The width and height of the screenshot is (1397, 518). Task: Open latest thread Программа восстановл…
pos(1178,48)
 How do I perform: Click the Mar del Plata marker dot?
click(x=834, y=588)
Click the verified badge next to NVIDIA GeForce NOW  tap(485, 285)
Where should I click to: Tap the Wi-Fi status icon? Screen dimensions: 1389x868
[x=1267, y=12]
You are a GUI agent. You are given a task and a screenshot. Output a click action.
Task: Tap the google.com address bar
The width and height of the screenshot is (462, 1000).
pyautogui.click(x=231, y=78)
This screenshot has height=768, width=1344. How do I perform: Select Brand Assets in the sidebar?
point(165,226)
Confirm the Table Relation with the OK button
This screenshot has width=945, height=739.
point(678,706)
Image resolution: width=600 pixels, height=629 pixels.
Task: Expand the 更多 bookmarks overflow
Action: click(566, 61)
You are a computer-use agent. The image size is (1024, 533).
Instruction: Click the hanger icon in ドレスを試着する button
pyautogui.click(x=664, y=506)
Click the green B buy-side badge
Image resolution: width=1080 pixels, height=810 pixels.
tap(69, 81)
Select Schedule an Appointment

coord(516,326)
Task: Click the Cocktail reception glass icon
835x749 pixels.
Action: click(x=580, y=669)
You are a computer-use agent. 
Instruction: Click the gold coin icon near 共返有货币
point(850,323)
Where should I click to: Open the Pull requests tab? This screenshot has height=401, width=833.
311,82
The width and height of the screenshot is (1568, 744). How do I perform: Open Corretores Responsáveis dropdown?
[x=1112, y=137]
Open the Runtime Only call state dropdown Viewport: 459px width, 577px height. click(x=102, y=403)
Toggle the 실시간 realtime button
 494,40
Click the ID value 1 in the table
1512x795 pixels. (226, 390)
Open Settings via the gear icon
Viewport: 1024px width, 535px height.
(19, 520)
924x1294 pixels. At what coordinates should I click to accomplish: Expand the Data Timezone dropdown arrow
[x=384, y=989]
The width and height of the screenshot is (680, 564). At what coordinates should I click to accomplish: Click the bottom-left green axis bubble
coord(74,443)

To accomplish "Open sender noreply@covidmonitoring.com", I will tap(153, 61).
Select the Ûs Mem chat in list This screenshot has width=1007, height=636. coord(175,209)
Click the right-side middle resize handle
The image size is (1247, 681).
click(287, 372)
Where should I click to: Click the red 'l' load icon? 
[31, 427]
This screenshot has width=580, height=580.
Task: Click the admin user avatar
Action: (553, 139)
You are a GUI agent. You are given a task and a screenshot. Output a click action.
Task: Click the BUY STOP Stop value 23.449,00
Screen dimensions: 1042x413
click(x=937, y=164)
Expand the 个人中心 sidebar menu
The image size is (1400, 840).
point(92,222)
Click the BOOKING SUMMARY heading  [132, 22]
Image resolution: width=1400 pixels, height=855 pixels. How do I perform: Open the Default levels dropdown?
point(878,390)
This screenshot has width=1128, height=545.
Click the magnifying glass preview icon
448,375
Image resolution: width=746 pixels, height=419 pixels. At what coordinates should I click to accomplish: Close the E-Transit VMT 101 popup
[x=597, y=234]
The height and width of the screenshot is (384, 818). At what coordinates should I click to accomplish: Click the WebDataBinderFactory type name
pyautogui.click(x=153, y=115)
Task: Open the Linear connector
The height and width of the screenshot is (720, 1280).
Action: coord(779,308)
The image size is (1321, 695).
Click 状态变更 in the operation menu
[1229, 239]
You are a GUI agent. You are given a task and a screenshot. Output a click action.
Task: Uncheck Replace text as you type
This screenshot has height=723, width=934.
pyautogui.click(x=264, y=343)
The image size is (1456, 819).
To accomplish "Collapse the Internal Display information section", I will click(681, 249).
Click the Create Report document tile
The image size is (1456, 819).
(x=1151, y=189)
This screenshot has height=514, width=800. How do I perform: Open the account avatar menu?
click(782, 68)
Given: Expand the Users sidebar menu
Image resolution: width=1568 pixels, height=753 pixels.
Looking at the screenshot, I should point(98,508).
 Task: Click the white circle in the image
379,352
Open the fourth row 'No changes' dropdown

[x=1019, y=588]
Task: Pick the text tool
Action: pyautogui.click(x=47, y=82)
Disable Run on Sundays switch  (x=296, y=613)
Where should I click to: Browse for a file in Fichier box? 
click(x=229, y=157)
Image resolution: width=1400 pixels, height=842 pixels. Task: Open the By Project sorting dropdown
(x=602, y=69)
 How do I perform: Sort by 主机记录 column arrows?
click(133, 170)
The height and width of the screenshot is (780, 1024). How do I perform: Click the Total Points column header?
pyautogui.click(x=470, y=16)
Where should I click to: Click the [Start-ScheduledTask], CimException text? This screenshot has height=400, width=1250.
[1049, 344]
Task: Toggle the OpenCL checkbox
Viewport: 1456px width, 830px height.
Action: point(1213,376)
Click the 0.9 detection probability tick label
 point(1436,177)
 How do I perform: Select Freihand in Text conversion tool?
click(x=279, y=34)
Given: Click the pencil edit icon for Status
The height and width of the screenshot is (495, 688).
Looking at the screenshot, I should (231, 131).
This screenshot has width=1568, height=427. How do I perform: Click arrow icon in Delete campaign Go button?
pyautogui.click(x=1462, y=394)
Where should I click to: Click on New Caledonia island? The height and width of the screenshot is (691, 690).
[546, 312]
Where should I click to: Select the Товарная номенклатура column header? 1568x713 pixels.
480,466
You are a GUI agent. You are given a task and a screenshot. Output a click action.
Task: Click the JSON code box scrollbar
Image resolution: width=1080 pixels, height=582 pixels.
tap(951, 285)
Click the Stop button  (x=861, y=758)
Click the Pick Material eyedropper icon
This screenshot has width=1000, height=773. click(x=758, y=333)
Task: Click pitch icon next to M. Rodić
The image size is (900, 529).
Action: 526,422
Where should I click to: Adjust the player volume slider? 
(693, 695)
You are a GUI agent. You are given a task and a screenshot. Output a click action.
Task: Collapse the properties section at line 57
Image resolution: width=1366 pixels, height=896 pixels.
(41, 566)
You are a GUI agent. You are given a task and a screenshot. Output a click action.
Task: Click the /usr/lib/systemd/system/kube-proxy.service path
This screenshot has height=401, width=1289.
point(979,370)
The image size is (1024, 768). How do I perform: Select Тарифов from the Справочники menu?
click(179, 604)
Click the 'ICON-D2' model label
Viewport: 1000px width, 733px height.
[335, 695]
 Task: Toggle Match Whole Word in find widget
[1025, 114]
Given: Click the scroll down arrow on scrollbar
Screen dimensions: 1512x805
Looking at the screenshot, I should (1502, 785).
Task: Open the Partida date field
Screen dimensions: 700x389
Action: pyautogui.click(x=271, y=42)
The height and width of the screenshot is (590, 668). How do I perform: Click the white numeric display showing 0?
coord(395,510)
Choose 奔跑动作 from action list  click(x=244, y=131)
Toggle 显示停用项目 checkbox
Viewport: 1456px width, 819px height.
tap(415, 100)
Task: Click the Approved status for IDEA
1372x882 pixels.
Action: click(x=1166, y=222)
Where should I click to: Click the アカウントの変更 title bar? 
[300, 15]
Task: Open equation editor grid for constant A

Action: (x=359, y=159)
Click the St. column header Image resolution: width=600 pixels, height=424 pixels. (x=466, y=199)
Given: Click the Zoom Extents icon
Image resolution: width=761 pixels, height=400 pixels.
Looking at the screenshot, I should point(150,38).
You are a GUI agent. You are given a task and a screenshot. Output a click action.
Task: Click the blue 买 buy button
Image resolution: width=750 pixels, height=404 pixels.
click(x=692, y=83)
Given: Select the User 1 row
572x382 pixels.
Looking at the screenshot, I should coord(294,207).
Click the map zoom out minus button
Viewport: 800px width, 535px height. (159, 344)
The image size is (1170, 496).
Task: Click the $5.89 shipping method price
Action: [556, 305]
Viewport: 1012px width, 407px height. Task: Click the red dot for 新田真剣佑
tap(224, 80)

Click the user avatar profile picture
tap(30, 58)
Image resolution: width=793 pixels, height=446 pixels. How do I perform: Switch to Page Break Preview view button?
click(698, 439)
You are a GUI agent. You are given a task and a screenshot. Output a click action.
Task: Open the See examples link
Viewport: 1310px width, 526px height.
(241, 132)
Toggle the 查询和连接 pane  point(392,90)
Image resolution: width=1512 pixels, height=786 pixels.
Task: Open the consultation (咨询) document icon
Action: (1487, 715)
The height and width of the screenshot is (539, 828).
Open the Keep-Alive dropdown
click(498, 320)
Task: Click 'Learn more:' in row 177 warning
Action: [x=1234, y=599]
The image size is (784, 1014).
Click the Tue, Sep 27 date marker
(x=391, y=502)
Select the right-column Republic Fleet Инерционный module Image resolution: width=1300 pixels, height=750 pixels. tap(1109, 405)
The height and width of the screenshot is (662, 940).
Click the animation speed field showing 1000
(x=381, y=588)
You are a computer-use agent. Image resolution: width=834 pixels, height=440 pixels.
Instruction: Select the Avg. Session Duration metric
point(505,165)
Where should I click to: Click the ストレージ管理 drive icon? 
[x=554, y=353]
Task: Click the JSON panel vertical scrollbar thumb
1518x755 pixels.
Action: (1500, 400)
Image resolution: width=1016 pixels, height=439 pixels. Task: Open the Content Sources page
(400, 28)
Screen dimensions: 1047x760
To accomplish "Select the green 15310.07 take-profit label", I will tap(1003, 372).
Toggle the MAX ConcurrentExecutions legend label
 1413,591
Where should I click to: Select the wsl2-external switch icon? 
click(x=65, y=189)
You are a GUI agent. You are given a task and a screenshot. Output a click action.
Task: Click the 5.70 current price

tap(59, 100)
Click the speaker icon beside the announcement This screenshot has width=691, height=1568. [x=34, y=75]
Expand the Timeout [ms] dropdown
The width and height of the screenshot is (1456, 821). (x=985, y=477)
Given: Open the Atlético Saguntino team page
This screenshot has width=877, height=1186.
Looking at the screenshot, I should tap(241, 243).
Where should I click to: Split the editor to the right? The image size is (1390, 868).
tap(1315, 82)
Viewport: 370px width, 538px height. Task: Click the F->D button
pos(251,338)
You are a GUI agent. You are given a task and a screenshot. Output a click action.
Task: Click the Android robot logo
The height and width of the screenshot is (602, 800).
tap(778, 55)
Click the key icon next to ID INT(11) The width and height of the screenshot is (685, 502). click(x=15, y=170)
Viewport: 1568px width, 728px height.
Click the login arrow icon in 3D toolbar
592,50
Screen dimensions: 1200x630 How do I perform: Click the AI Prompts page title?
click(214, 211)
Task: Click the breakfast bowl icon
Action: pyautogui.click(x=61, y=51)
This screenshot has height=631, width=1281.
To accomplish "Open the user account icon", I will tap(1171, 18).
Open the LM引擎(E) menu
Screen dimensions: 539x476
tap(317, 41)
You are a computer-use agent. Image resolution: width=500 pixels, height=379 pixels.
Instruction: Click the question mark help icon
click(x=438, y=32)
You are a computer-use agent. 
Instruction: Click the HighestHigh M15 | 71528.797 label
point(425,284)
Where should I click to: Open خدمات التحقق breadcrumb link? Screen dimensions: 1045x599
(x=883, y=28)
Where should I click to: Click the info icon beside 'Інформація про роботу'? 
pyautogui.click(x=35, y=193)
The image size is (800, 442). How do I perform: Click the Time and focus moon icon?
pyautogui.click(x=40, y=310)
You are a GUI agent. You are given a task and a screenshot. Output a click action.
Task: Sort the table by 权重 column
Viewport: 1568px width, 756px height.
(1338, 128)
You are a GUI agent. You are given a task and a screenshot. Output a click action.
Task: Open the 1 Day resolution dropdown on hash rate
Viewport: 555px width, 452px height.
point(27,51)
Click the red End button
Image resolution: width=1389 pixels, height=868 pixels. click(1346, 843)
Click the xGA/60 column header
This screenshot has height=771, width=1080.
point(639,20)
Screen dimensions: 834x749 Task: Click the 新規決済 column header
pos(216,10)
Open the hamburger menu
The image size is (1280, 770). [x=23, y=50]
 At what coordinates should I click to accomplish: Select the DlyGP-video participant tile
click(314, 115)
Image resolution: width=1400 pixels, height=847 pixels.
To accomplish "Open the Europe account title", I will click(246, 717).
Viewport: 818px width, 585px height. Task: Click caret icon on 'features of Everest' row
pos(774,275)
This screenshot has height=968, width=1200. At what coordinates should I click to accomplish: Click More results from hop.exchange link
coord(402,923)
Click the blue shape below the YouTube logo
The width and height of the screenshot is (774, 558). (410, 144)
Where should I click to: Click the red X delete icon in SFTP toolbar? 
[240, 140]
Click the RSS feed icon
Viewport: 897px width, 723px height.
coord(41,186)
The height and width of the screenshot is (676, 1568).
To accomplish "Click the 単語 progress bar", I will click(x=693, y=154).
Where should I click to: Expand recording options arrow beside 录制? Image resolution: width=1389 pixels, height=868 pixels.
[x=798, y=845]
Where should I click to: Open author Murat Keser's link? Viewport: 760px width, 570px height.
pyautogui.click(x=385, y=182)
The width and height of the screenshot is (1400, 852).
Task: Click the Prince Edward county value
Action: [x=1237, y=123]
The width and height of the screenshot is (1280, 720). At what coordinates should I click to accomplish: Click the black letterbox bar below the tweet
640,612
_ _ _ _
When you reach the line holding "Task: Open the Linear connector" in the records above, begin reproducing exactly, stop after the line holding "Task: Uncheck Replace text as you type", and output nothing else.

Task: Open the Linear connector
The height and width of the screenshot is (720, 1280).
Action: coord(779,308)
The image size is (1321, 695).
Click 状态变更 in the operation menu
[1229, 239]
You are a GUI agent. You are given a task and a screenshot. Output a click action.
Task: Uncheck Replace text as you type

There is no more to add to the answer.